Em tempo: o demônio continua, como sempre, jogando o mesmo
jogo, mudando somente a embalagem para que as vendas não caiam. Duas sempre
foram suas estratégias preferidas: ou se esconder ou se mostrar por demais. As
duas proporcionarão um mesmo resultado a longo prazo, passando por dois outros
a curto e médio: primeiro divide-se as categorias de homens entre os que o
subestimam e os que o superestimam. Passado o tempo, ambos o desacreditarão.
Nesse momento já terão avançado o limite da corrente sem dar-se conta.
†
[1]
Termo que une dois outros: Taoísmo e Gnose. O Taoísmo faz parte do rol das
falsas religiões orientais, sendo oriundo do Japão. A Gnose por sua vez remonta
ao início da humanidade; o nome vem do grego e significa “conhecimento”. Prega
que o homem é uma pequena parte da divindade, uma “centelha divina”, mas que
está aprisionado pela matéria (o corpo, p. ex.). Por isso é preciso
desprender-se dela, porque é má. Esse desprendimento pode se dar, por um lado
através da gnose adquirida em seitas
iniciáticas e secretas como a Maçonaria, Rosa Cruz etc, ou em religiões que
possuam muito dos ingredientes gnósticos em seus ensinamentos, como o Taoísmo,
Budismo, Hinduísmo etc., ou ainda em movimentos gnósticos como a New Age (Nova
Era) e o Hare Krishna. Por outro lado, destruindo a matéria para se desfazer a
“prisão”. Não por acaso tudo o que hoje conhecemos como “cultura da morte”

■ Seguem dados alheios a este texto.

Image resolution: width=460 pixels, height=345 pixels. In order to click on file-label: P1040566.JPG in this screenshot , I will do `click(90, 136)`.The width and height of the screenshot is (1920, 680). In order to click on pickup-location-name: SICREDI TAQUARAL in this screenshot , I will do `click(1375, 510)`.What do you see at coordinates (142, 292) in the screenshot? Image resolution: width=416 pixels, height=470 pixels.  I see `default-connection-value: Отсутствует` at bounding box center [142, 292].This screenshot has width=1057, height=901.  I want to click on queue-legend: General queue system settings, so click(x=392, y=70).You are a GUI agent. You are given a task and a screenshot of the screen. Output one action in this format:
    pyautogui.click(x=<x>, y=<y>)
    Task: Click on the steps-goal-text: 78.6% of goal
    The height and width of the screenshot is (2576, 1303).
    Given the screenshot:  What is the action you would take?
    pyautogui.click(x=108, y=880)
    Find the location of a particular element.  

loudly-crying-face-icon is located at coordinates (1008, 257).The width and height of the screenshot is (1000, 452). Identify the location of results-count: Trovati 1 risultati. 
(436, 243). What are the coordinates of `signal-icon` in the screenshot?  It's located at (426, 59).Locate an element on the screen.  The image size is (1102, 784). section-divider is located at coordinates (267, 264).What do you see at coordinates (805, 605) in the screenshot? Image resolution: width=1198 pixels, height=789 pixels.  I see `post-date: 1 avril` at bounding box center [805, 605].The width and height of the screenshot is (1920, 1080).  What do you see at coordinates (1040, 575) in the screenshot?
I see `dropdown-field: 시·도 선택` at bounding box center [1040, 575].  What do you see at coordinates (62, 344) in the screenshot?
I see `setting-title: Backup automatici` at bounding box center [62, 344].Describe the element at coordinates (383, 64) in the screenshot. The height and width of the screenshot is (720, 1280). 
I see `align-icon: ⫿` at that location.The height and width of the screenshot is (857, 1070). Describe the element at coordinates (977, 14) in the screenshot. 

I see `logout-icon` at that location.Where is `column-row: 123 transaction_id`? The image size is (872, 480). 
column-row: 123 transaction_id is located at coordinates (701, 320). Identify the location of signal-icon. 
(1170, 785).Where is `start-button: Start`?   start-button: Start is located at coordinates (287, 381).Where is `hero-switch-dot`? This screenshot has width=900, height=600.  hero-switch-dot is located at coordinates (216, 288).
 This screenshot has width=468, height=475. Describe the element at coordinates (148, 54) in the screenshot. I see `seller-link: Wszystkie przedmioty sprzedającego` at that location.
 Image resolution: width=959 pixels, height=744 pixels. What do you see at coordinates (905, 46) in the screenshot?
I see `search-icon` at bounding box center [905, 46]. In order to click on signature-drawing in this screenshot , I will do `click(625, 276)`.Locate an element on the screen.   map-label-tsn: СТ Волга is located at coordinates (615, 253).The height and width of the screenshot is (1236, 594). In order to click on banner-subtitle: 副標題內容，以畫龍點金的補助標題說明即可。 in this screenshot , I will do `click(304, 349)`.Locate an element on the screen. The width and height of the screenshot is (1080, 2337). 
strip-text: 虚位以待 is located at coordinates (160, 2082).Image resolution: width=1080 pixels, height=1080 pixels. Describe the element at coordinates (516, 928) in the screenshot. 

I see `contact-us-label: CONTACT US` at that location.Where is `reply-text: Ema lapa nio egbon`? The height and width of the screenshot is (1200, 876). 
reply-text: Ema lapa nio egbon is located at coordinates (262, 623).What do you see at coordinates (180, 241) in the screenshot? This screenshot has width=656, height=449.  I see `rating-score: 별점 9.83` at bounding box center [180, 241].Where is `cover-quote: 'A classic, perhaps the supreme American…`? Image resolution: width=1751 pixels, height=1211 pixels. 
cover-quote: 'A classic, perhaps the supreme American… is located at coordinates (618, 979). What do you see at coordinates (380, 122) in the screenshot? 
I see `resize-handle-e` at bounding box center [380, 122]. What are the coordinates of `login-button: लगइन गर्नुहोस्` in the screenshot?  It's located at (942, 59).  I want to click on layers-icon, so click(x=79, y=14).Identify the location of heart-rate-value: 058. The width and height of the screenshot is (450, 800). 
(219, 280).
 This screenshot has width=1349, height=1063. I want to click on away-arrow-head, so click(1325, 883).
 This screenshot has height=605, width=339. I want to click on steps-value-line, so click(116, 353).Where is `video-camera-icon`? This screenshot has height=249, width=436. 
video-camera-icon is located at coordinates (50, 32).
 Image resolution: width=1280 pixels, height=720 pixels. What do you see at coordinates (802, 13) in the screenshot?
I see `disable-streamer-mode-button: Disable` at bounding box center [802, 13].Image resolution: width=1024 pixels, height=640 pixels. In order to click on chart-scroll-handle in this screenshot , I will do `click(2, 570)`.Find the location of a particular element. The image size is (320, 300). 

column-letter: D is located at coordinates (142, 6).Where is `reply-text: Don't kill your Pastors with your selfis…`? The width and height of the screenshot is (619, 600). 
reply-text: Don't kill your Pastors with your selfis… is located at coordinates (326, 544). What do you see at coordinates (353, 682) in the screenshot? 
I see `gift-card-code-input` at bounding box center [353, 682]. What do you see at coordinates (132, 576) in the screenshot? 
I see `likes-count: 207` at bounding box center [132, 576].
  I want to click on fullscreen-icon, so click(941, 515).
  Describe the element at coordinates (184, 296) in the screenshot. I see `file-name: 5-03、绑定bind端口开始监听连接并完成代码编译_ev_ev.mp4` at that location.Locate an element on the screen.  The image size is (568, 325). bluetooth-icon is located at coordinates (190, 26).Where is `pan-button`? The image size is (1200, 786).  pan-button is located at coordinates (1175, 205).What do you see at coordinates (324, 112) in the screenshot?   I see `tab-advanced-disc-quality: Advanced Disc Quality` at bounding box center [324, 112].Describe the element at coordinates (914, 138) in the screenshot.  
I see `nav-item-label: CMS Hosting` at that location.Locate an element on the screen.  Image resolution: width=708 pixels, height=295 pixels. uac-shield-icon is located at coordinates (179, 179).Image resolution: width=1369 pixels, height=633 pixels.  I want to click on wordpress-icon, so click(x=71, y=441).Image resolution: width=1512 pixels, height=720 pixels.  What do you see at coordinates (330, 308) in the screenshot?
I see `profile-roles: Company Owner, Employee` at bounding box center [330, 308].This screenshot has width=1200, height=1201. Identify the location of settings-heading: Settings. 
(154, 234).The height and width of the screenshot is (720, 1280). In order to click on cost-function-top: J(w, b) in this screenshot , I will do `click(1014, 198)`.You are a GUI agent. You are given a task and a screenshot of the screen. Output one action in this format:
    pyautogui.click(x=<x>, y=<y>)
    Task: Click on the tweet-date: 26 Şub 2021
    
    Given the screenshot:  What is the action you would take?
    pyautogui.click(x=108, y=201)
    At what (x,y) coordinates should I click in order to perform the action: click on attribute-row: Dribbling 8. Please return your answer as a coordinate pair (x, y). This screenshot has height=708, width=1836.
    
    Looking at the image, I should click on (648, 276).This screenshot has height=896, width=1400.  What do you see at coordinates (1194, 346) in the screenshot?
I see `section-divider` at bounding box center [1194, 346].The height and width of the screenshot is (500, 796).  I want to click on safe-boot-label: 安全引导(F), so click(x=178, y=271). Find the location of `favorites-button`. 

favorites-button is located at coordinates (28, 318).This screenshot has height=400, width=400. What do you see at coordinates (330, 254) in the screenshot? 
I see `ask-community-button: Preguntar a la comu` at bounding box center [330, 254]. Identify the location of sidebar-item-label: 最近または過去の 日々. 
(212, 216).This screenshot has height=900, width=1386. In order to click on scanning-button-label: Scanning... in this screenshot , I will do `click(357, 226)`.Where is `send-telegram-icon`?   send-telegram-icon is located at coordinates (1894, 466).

(suicídio, homicídio, aborto, eutanásia, união homossexual, guerras, genocídios,
esterilização e controle populacional...) tem como base e fundamento o
pensamento gnóstico.
[2]
Doutrina extraída de Santo Agostinho em A
Verdadeira Religião.
[3]
Tomando de empréstimo este trecho de S. Judas, temos aqui um perfeito exemplo
de que a própria Bíblia não conta só com o que “está na Bíblia”. De fato, esta
narrativa da disputa do corpo de Moisés por São Miguel e Satanás, citada pelo
Apóstolo, não está na Bíblia. E ela não será a única. A este propósito ver
capítulo V – Os dogmas protestantes.
[4]
Do espanhol: armadilha, arapuca, engano.
[5]Tais
como: O exorcista, O Exorcismo de Emile Rose, O ritual e Possuídos.
[6]
Ver Pe. Gabrielle Amort em Bibliografia/Fontes ao final.
[7]
Como nos relata, por exemplo, o livro “Existe o Inferno? – provas pedidas ao
bom senso”, do Pe. Lacroix.
[8]
A bem da verdade, já no final do pontificado de João Paulo II vemos uma necessária
retomada por parte da Igreja em relação ao tema. Com Bento XVI muitas
iniciativas como a da orientação de que cada Diocese possua um exorcista foi
posta em pauta e se encontra em andamento (ver:
http://pt.aleteia.org/2014/07/02/vaticano-reconhece-a-associacao-internacional-dos-exorcistas/).
[9]
Tais são os casos de S. Tereza D’Ávila/de Jesus, S. Faustina Kowalska, S. Cura
d’Ars, o Papa Leão XIII e S. Pio de Pietrelcina; ou ainda das crianças
(pastorinhos) de Fátima. No século passado Amnelise Michel, piedosa jovem
católica alemã, pela permissão divina foi possuída por demônios para provar uma
vez mais a sua existência a um mundo cegado pelo materialismo, agnosticismo e
ateísmo. Sua história é retratada no filme “O exorcismo de Emily Rose” acima
citado.
[10]
Em seus livros e em entrevistas pelo mundo o Pe. Amort, recentemente falecido,
nos conta casos peculiares envolvendo pessoas – inclusive conhecidas no mundo
protestante – que afrontaram os demônios, a exemplo dos sete irmãos judeus (cf.
At XIX, 11-18), sem a mínima prudência ou autoridade, tendo, como estes últimos,
trágicos desfechos.
[11]
Conforme o demonstrou o Senhor em Jo VIII, 1-11.